» **Texte fourni**:
━━━━━━

Le quatrième mot de notre extrait est le mot « société », et ce n’est pas anodin. Julie est une femme partie prenante de cette société, dont elle se fait le témoin et dont elle se dit la victime. C’est là le sens de l’utilisation du pronom personnel « nous » : « Nous sommes, nous femmes ». Elle se fait alors la porte-parole et la représentante des femmes de son époque.
Elle oppose ainsi « nature » et « société », pour mieux accuser la seconde : « Nous sommes, nous femmes, plus maltraitées par la civilisation que nous ne le serions par la nature. », ou encore : « La nature nous impose des peines physiques que vous n'avez pas adoucies, et la civilisation a développé des sentiments que vous trompez incessamment. »
Elle utilise un champ lexical issu de la politique, des théories civiques : « loi », « civilisation », « condamnez », « mariage », « institution », « liberté », « devoirs », … Cela témoigne de la nature profondément politique de son propos, et donc profondément contemporain.
On peut enfin relever la figure du prêtre, bien dans son rôle : en tant que prêtre, il parle de Dieu (« Nous ne sommes jamais faibles quand Dieu est avec nous »), et en tant qu’homme, il rappelle la femme à sa condition (« n’y avez-vous pas des devoirs à remplir ? »).
Transition
Car on se marie toujours sous le regard de Dieu, au XIXème siècle, et le prêtre y a son mot à dire. Mais les deux entités (le mariage et le prêtre) relayent de fait la domination patriarcale qui fait tant souffrir Julie.
Le mariage, outil de domination
Ce qui concentre les critiques de Julie, c’est le mariage. C’est par lui que la domination patriarcale s’impose : il assoit le pouvoir des hommes, et assure la faiblesse des femmes. Julie s’en trouve alors personnellement désespérée.

━━━━━━

» **Listing présenté**:
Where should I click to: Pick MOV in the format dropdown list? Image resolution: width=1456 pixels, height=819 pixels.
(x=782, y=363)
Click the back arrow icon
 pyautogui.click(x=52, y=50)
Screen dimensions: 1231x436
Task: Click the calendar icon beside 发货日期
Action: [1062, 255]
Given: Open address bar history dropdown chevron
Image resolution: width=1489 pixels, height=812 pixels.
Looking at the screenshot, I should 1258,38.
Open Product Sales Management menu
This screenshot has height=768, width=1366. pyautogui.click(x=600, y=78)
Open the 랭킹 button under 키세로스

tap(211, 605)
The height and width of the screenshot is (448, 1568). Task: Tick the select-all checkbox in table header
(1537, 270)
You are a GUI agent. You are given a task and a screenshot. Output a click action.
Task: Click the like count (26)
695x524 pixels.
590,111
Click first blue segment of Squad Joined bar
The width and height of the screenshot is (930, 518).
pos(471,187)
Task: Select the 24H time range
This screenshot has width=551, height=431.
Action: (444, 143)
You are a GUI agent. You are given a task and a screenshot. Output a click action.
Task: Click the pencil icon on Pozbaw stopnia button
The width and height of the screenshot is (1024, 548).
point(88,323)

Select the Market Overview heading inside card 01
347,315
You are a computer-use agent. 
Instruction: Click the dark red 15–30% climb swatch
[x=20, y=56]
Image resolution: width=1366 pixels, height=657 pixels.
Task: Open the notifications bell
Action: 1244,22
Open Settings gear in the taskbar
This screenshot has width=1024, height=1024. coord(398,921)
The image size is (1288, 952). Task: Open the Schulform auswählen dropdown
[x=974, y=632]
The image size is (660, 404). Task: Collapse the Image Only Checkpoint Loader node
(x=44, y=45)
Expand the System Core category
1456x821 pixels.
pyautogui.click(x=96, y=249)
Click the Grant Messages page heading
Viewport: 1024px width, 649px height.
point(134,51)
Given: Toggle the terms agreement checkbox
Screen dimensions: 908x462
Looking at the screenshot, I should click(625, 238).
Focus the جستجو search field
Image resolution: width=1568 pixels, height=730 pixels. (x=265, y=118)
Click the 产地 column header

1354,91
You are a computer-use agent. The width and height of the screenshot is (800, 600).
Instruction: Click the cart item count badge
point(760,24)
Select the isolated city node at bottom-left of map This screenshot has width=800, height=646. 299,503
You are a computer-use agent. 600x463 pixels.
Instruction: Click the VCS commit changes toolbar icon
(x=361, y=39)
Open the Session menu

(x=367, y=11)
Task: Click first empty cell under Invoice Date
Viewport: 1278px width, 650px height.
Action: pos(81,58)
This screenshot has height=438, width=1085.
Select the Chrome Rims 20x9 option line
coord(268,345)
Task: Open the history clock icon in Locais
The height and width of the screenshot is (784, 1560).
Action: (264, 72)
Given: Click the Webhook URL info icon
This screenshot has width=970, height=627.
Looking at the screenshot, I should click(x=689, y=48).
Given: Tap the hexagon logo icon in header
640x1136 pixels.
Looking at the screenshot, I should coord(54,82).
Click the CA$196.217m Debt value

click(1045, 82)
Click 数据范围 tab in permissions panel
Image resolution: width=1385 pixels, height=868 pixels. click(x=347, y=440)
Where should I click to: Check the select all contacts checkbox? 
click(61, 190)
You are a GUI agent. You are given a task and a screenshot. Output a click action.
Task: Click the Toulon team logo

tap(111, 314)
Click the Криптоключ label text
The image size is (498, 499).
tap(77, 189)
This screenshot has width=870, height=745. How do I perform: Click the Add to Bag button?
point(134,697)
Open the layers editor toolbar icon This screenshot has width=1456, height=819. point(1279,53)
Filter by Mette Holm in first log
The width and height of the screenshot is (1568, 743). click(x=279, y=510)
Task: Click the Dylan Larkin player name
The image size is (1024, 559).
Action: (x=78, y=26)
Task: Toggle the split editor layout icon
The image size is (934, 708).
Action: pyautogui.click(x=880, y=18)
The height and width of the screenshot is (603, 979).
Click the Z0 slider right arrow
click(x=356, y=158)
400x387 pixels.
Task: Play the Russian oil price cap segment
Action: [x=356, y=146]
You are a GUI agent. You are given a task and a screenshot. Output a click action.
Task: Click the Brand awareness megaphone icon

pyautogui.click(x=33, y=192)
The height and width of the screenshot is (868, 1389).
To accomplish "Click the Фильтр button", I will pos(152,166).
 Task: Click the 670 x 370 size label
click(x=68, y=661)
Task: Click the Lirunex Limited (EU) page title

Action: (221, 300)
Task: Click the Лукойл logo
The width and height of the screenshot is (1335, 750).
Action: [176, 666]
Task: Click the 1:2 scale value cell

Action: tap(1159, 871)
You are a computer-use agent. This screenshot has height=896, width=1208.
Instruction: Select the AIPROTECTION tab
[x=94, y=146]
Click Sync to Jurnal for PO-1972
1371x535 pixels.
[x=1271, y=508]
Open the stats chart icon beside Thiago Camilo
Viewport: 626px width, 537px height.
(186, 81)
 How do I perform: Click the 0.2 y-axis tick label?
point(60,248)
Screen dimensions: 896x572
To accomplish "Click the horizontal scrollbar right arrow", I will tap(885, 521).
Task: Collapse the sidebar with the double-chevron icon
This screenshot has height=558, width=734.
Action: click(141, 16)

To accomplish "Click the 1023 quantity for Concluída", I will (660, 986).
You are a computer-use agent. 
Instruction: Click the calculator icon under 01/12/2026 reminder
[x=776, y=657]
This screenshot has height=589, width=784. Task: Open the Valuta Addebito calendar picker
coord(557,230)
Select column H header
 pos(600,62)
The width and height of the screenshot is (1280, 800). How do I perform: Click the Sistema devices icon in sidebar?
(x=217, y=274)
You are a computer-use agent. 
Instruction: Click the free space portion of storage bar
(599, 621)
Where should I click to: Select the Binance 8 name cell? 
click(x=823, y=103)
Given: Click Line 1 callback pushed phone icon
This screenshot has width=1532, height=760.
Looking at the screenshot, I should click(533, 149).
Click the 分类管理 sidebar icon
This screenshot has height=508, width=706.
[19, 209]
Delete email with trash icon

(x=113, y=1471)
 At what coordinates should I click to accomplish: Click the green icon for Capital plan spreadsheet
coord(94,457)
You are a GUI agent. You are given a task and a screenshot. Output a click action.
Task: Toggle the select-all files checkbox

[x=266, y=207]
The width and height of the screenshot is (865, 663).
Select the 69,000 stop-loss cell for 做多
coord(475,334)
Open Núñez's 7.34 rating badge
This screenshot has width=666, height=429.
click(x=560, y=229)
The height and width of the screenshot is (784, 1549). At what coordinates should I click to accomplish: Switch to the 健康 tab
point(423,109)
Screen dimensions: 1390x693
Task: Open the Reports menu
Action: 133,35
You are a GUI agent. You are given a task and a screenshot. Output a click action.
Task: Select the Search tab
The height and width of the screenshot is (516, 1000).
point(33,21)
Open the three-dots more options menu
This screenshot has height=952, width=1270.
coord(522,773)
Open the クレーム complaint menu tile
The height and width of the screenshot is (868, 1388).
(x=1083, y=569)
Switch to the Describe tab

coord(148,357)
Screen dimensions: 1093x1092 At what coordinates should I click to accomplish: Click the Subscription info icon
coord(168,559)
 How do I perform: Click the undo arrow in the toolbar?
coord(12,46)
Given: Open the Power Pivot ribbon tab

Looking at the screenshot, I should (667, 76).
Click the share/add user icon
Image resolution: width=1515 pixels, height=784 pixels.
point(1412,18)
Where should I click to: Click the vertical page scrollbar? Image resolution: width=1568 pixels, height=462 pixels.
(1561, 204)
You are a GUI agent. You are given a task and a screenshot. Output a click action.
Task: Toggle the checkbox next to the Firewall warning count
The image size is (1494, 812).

━━━━━━

» **Consigne A**:
D'après le commentaire sur Julie, quel est le quatrième mot de l'extrait étudié ?
» **Consigne B**:
Modifiez le passage du commentaire sur Julie situé entre « Elle oppose ainsi » et « donc profondément contemporain. », inclus, en remplaçant « champ lexical » par « vocabulaire ».
» **Consigne C**:
Poursuivez la rédaction du commentaire sur Julie à partir de sa dernière phrase.

» **Réponse attendue A**:
Le quatrième mot de l'extrait est le mot « société ».

» **Réponse attendue B**:
Elle oppose ainsi « nature » et « société », pour mieux accuser la seconde : « Nous sommes, nous femmes, plus maltraitées par la civilisation que nous ne le serions par la nature. », ou encore : « La nature nous impose des peines physiques que vous n'avez pas adoucies, et la civilisation a développé des sentiments que vous trompez incessamment. »
Elle utilise un vocabulaire issu de la politique, des théories civiques : « loi », « civilisation », « condamnez », « mariage », « institution », « liberté », « devoirs », … Cela témoigne de la nature profondément politique de son propos, et donc profondément contemporain.

» **Réponse attendue C**:
Le pouvoir des hommes, la faiblesse des femmes
Le mariage, dans la conception de Julie, sert à l’homme pour écraser un peu mieux les femmes :
Le mariage, institution sur laquelle s'appuie aujourd'hui la société, nous en fait sentir à nous seules tout le poids : pour l'homme la liberté, pour la femme des devoirs.
Si la nature a fait les femmes moins fortes physiquement que les hommes (« La nature nous impose des peines physiques … »), les hommes empirent pourtant leur condition (« … que vous n'avez pas adoucies »).
Elle met en évidence la domination exercée par l’homme sur la femme avec des hypozeuxes (forme de parallélisme qui consiste tout simplement à répéter une certaine structure grammaticale, une certaine tournure de phrase) : « pour l'homme la liberté, pour la femme des devoirs. », ou encore : « Nous vous devons toute notre vie, vous ne nous devez de la vôtre que de rares instants. »
Pour elle, c’est à l’homme que revient tout le bénéfice du mariage, non seulement parce qu’il a le loisir de choisir (« l'homme fait un choix »), mais aussi parce qu’il garde sa vie pour lui-même, quand la femme devient une chose : « Nous vous devons toute notre vie » ; « nous nous soumettons aveuglément » ; « le mariage, tel qu'il se pratique aujourd'hui, me semble être une prostitution légale. ». Car, en effet, la femme de la haute société, ne travaille pas, et dépend entièrement de l'argent de son mari pour vivre.
Transition
Julie est d’autant plus souffrante qu’elle sait avoir elle-même voulu ce qu’elle hait aujourd’hui.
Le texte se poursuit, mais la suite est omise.